====== Excerpt provided ======
Even desperate Dems now agree: Biden is too old for his job

Jeff Jacoby

By Jeff Jacoby

Published Thursday, June 23, 2022

Even desperate Dems now agree: Biden is too old for his job
When he first ran for the US Senate, Joe Biden painted his opponent as a relic from an earlier era, too old to still do his job.
Playing the age card against an elderly opponent is a familiar maneuver in American politics.

Joe Biden knows all about that.

When he first ran for the US Senate from Delaware in 1972, he was a 29-year-old challenging an incumbent 33 years his senior. Republican Senator Cale Boggs had first won election to Congress in 1946, and Biden did his best to paint his opponent, politely but pointedly, as washed up.

Boggs was a "helluva nice guy," Biden would tell reporters, but he "has lost that twinkle in his eyes" and was "just not a fighter."(In reality, he was a highly decorated World War II combat veteran). Biden speculated about "go[ing] down to the football stadium at the University of Delaware" with Boggs so that voters could compare them on the playing field. He ran ads none-too-subtly painting the incumbent as a relic from a bygone era.
======
_Aim 1_
According to the column on Biden's age, how many years older than Biden was Cale Boggs when Biden first ran for the Senate?
====== Supplied data ======
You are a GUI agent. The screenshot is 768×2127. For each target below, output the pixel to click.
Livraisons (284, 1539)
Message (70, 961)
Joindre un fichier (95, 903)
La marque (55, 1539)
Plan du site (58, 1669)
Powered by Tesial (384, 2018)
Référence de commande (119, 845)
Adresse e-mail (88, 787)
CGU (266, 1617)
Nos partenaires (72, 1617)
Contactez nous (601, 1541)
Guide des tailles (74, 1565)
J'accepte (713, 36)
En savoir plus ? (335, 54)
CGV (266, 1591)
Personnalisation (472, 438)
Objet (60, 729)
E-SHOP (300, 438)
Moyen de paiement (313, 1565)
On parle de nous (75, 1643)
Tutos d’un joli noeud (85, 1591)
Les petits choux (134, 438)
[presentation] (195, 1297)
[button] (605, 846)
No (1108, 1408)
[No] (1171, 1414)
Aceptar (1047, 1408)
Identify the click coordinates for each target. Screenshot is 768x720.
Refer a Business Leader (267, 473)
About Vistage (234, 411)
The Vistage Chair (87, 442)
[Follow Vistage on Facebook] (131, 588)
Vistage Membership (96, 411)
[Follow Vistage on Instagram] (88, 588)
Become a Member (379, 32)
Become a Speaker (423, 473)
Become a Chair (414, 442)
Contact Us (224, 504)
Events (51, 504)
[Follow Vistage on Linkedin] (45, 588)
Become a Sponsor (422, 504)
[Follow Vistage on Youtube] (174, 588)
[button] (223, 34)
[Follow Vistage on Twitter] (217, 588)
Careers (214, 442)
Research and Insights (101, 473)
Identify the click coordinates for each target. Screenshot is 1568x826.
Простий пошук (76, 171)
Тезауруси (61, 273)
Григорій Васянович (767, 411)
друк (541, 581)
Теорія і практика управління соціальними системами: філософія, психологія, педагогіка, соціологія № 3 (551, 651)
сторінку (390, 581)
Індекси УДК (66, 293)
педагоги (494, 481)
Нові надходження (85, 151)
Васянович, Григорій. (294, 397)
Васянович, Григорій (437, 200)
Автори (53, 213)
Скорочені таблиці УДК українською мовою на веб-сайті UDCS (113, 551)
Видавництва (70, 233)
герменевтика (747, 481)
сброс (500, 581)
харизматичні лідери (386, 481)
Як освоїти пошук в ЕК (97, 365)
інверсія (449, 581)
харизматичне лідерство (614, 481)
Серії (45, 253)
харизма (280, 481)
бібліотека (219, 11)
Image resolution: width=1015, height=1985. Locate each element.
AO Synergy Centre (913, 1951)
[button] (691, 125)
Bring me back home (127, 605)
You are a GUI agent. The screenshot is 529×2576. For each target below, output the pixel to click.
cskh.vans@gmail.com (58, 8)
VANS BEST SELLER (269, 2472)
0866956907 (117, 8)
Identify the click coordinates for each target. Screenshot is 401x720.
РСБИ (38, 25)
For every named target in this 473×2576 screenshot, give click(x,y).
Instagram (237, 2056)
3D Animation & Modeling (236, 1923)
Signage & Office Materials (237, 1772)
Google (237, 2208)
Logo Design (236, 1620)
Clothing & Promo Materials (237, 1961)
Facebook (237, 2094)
======
_Aim 2_
Reproduce the part of the records that opens with the line containing "3D Animation & Modeling (236, 1923)" and closes with the final line of the records, including both ends.

_Worked answer 1_
33 years

_Worked answer 2_
3D Animation & Modeling (236, 1923)
Signage & Office Materials (237, 1772)
Google (237, 2208)
Logo Design (236, 1620)
Clothing & Promo Materials (237, 1961)
Facebook (237, 2094)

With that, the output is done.